In 1947 the original seven scrolls caught the attention of Trever of the American Schools of Oriental Research (ASOR), who compared the script in the scrolls to the Nash Papyrus, the oldest biblical manuscript then known, and found similarities between them. In March the 1948 Arab–Israeli War prompted the move of some of the scrolls to Beirut, Lebanon, for safekeeping. On 11 April 1948, Millar Burrows, head of the ASOR, announced the discovery of the scrolls in a general press release.

Early in September 1948, Metropolitan bishop Mar Samuel brought some additional scroll fragments that he had acquired to professor Ovid R. Sellers, the succeeding director of ASOR. By the end of 1948, nearly two years after the discovery of the scrolls, scholars had yet to locate the original cave where the fragments had been found. With unrest in the country at that time, no large-scale search could be safely undertaken. Sellers tried to persuade the Syrians to assist in the search for the cave, but he was unable to pay their price. In early 1949, the government of Jordan granted permission to the Arab Legion to search the area in which the original Qumran cave was believed to exist. Consequently, Cave 1 was rediscovered on 28 January 1949 by Belgian United Nations observer captain Phillipe Lippens and Arab Legion captain Akkash el-Zebn.

The rediscovery of what became known as Cave 1 at Qumran prompted the initial excavation of the site from 15 February to 5 March 1949 by the Jordanian Department of Antiquities, led by Gerald Lankester Harding and Roland de Vaux. The Cave 1 site yielded discoveries of additional Dead Sea Scroll fragments, linen cloth, jars, and other artefacts.

In November 1951, de Vaux and his team from the ASOR began a full excavation of Qumran.

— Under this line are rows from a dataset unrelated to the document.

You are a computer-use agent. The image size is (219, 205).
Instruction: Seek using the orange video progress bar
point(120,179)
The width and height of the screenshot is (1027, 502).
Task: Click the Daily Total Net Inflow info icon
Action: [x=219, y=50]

By February 1952, the Bedouins had discovered 30 fragments in what was to be designated Cave 2. The discovery of a second cave eventually yielded 300 fragments from 33 manuscripts, including fragments of Jubilees and the Wisdom of Sirach written in Hebrew. The following month, on 14 March 1952, the ASOR team discovered a third cave with fragments of Jubilees and the Copper Scroll. Between September and December 1952, the fragments and scrolls of Caves 4, 5, and 6 were discovered by the ASOR teams.

With the monetary value of the scrolls rising as their historical significance was made more public, the Bedouins and the ASOR archaeologists accelerated their search for the scrolls separately in the same general area of Qumran, which was more than one kilometre in length. Between 1953 and 1956, de Vaux led four more archaeological expeditions in the area to uncover scrolls and artefacts. Cave 11 was discovered in 1956 and yielded the last fragments to be found in the vicinity of Qumran.

Caves 4–10 are clustered in an area lying in relative proximity 150 m (160 yd) from Khirbet Qumran, while caves 1, 2, 3 and 11 are located 1 mile (1–2 kilometres) north, with Cave 3 the most remote. In February 2017, Hebrew University archaeologists announced the discovery of a new 12th cave. There was one blank parchment found in a jar, but broken and empty scroll jars and pickaxes suggest that the cave was looted in the 1950s.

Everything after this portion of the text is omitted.